The sexual tension keeps on building, as Charles works his primal screaming skills on "Tell Me How Do You Feel," sounding like he's chained up somewhere deep underground with a crazed carnival organist and a chorus of sex kittens high on reverb. "You Be My Baby" sounds like something that Little Richard would have banged out. Ray does it slower and funkier--the thing is oozing so much lust it's a wonder it ever got airplay. "I Got A Woman" is Ray in full-throated howl at the top of his form. Even though it's been played to death, the frenetic pace and the energy that still emanates from it keeps it fresh.
"What'd I Say" has also been overexposed, but the opening thuds still suck you in, and you're caught up in the groundswell as the thing keeps building until you find yourself beating on every pot and pan in the kitchen, grunting and howling along. This is the extended version, so you'd better hold something in reserve or better yet hold on to something for the big finish.

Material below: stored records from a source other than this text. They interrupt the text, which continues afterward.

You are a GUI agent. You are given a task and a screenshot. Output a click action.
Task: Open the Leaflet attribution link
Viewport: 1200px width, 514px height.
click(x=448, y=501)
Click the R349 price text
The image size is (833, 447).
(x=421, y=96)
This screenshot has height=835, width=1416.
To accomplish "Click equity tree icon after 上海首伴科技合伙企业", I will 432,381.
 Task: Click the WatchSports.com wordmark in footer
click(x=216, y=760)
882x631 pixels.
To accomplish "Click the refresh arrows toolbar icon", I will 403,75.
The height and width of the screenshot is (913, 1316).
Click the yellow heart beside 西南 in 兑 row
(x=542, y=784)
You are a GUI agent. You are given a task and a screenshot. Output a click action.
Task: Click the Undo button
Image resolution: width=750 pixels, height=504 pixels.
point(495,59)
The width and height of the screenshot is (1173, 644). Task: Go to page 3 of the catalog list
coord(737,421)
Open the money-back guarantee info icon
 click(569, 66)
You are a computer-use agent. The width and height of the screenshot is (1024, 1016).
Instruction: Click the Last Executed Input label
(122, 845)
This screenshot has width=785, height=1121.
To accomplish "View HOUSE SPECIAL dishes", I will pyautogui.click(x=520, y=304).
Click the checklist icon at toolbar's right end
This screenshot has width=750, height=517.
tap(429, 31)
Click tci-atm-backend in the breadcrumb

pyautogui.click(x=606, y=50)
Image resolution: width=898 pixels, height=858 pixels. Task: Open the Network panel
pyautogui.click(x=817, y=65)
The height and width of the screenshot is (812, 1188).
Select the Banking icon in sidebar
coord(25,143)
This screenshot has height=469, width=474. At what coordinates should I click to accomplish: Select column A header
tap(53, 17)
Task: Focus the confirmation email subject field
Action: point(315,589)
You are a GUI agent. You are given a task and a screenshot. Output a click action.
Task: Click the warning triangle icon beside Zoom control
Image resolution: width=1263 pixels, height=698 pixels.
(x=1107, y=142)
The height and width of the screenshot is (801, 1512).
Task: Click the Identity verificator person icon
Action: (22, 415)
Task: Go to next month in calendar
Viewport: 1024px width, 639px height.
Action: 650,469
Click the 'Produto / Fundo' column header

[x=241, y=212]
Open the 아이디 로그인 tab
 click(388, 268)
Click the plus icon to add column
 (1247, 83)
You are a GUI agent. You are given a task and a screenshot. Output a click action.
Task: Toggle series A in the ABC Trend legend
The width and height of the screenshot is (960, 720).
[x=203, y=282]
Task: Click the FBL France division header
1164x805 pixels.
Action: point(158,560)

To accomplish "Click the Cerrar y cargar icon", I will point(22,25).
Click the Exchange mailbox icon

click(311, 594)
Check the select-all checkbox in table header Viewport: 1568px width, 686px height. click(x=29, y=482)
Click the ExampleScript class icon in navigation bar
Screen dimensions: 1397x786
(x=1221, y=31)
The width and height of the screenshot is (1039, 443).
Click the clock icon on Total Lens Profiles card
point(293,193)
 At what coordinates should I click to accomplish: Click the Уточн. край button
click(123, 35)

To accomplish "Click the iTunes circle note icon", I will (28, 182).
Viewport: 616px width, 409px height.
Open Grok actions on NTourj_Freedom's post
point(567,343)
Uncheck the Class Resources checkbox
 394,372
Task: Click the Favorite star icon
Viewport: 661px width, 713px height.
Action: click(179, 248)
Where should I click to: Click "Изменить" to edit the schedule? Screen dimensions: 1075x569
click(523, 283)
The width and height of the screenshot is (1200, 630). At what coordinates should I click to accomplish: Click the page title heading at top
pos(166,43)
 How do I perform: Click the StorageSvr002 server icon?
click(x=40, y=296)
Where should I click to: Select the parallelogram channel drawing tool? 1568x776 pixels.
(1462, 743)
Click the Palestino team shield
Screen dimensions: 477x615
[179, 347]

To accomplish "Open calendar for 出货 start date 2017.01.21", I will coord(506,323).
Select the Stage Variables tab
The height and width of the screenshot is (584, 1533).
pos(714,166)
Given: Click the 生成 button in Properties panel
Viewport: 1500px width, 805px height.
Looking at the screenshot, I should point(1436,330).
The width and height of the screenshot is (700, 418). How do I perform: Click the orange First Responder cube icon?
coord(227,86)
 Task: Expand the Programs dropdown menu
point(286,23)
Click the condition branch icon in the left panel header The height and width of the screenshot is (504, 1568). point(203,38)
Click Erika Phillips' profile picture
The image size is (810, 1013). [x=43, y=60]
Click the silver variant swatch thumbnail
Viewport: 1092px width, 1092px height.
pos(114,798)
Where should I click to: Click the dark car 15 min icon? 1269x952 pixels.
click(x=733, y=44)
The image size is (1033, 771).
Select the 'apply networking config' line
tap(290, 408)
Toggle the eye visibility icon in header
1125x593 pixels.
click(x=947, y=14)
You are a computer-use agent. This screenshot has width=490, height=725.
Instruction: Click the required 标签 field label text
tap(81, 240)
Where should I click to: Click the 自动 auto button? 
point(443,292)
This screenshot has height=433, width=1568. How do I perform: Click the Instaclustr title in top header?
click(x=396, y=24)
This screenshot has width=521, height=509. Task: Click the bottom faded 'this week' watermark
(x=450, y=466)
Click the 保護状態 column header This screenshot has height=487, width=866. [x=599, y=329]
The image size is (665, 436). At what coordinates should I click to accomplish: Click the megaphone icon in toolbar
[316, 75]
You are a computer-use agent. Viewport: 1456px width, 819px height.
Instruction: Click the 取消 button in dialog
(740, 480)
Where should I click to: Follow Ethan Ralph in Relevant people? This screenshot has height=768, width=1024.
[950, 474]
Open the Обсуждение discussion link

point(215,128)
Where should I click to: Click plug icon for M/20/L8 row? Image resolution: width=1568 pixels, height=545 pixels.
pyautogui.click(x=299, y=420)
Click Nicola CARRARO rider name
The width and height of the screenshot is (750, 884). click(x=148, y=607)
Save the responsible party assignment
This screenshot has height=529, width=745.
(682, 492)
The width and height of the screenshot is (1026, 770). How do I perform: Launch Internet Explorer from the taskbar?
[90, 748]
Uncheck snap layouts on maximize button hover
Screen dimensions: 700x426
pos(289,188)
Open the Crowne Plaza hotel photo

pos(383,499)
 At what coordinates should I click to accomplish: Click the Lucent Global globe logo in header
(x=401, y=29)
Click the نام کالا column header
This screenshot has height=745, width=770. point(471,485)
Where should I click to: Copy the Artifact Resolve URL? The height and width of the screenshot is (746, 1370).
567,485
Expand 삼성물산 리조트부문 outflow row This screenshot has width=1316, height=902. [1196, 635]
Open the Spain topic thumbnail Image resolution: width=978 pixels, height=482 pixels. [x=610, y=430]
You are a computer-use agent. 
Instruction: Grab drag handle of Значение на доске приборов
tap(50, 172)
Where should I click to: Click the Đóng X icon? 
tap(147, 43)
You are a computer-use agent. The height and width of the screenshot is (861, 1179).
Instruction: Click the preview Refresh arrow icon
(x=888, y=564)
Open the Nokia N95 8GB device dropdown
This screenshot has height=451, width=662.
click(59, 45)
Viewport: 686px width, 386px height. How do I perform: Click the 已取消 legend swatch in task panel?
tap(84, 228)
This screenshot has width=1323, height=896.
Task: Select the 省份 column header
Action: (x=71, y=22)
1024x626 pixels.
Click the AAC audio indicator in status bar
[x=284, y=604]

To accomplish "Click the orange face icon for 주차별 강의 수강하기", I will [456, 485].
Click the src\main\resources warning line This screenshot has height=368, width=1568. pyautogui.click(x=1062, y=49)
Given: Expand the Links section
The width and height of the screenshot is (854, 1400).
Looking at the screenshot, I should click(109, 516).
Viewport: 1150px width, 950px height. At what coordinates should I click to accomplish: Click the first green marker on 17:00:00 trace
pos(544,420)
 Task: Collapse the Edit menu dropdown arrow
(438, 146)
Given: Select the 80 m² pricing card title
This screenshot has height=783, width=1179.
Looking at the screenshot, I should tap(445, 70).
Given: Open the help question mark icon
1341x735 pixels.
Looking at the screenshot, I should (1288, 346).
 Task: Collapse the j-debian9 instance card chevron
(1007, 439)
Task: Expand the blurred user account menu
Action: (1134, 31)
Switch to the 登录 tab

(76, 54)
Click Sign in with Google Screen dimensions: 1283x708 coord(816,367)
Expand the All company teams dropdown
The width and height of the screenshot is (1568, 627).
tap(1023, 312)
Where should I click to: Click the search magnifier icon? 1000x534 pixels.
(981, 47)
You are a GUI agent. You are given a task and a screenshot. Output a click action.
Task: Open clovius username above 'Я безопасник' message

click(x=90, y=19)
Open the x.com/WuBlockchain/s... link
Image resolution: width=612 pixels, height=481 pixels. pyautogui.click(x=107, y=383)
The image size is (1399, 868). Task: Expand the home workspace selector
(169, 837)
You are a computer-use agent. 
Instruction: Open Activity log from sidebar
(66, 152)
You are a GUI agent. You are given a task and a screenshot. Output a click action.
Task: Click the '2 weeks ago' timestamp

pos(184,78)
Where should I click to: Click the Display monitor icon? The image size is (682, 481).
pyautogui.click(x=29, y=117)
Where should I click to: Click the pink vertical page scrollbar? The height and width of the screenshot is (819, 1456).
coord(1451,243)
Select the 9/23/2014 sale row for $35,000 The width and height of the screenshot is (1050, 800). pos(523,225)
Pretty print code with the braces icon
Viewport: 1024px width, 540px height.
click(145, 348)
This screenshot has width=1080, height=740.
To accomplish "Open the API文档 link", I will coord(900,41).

The album officially closes with Charles' signature tune, "Georgia On My Mind." Nobody should try to follow it, even Ray himself. So why the assemblers of this collection made the "bonus tracks" cheesy cuts from his Cole wannabe era is mystifying, and anticlimactic. "I'm Going Down to the River" is the closer, and though Charles has plenty of volume, there's not the soul and heat that "Georgia" generates. Take the eight cuts in the middle and burn copies for your next throw down, and throw the others down behind the couch until you're in a suicidal mood. Important? Yes, somewhat. Essential? I don't think so.